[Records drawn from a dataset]
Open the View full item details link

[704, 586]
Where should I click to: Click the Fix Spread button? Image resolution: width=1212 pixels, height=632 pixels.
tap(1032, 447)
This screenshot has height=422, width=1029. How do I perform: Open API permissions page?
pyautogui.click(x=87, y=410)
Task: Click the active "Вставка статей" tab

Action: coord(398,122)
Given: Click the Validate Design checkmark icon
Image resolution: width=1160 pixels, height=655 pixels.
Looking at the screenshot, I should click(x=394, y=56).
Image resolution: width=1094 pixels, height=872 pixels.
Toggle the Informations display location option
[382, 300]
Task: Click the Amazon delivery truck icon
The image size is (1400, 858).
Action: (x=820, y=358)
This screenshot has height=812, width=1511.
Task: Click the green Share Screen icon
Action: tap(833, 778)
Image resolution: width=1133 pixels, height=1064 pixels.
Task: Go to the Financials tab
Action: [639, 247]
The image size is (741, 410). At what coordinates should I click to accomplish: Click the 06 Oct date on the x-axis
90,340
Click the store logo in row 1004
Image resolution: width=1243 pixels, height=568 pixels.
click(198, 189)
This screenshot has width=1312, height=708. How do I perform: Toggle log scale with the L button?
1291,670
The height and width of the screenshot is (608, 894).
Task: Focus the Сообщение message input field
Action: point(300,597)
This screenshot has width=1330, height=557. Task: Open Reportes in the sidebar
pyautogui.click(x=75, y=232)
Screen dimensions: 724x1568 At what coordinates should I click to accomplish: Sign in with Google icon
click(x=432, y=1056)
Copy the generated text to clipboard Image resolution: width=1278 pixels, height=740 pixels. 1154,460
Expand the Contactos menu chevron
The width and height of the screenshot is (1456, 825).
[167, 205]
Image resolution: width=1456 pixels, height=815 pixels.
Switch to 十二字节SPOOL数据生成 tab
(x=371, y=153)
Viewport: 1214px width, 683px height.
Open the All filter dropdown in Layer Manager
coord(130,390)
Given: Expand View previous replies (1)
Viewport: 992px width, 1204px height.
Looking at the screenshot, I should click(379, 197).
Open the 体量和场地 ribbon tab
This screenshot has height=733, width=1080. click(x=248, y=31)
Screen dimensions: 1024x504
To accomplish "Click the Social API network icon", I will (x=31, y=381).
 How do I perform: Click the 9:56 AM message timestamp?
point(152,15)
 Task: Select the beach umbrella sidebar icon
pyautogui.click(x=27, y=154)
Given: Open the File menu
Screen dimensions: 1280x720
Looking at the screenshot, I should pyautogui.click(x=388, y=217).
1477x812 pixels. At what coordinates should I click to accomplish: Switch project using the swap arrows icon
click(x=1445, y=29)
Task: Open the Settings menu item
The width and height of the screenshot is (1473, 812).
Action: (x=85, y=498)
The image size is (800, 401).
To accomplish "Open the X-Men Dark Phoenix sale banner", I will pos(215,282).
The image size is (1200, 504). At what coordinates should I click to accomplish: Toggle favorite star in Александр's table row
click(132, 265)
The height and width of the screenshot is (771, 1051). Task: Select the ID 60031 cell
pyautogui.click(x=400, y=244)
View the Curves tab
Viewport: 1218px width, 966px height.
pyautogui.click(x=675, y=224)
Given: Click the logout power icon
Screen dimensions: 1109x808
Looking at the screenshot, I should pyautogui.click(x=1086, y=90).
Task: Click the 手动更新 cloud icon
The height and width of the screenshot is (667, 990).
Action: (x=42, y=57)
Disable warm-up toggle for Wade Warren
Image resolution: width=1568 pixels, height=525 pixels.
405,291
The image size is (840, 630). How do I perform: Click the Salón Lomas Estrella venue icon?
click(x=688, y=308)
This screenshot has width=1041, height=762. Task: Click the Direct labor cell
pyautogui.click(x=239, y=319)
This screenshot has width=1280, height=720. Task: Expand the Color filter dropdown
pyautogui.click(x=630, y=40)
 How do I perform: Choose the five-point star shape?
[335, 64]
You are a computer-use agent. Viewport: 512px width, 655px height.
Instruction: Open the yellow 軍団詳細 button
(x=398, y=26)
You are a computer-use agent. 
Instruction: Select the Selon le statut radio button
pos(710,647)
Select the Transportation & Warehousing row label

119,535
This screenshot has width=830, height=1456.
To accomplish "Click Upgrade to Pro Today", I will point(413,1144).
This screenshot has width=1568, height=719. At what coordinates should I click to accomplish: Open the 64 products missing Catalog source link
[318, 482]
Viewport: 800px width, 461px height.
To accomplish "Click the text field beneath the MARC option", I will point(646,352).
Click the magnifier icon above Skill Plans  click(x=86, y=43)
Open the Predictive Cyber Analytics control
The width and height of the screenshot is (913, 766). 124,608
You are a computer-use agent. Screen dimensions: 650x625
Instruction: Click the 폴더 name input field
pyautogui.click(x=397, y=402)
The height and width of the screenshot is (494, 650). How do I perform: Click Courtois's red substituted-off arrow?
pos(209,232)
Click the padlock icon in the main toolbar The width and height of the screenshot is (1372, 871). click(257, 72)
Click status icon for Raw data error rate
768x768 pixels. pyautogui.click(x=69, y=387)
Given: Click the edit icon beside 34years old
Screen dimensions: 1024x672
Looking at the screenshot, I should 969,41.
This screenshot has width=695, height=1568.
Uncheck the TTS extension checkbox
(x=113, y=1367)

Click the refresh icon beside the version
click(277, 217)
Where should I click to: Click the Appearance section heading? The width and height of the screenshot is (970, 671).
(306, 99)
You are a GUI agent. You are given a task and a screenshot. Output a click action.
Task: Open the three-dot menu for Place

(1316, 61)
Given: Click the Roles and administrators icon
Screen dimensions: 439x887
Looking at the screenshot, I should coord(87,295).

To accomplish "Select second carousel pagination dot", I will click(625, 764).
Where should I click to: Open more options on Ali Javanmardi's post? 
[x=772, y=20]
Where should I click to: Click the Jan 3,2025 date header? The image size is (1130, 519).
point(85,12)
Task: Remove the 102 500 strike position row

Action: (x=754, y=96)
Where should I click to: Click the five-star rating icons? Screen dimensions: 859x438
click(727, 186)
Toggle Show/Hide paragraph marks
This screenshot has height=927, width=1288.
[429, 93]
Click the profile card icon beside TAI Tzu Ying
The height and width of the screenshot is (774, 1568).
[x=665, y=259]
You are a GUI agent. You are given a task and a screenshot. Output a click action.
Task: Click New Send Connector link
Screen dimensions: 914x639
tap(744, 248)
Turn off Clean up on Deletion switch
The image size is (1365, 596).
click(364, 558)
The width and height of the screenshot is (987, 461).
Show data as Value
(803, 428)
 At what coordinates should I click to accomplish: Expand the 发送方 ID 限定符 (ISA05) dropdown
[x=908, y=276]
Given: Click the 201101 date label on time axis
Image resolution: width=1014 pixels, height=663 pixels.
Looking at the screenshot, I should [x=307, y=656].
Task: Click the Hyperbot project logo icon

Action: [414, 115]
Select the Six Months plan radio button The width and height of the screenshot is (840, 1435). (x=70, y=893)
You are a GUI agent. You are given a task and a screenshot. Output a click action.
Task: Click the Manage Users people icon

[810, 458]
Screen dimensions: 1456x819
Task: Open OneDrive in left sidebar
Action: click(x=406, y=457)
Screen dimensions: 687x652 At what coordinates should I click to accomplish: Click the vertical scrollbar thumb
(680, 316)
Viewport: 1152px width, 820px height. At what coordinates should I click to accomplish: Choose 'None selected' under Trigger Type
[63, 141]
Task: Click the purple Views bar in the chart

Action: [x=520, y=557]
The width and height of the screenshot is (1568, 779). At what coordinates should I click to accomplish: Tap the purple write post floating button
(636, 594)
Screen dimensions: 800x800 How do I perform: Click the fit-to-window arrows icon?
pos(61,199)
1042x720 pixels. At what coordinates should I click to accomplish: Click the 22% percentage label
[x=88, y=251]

> _Your instructions_: Scan the entries above for the word "text". Report the lines that hold it.

> _Solution below_:
Copy the generated text to clipboard Image resolution: width=1278 pixels, height=740 pixels. 1154,460
To accomplish "Click the text field beneath the MARC option", I will point(646,352).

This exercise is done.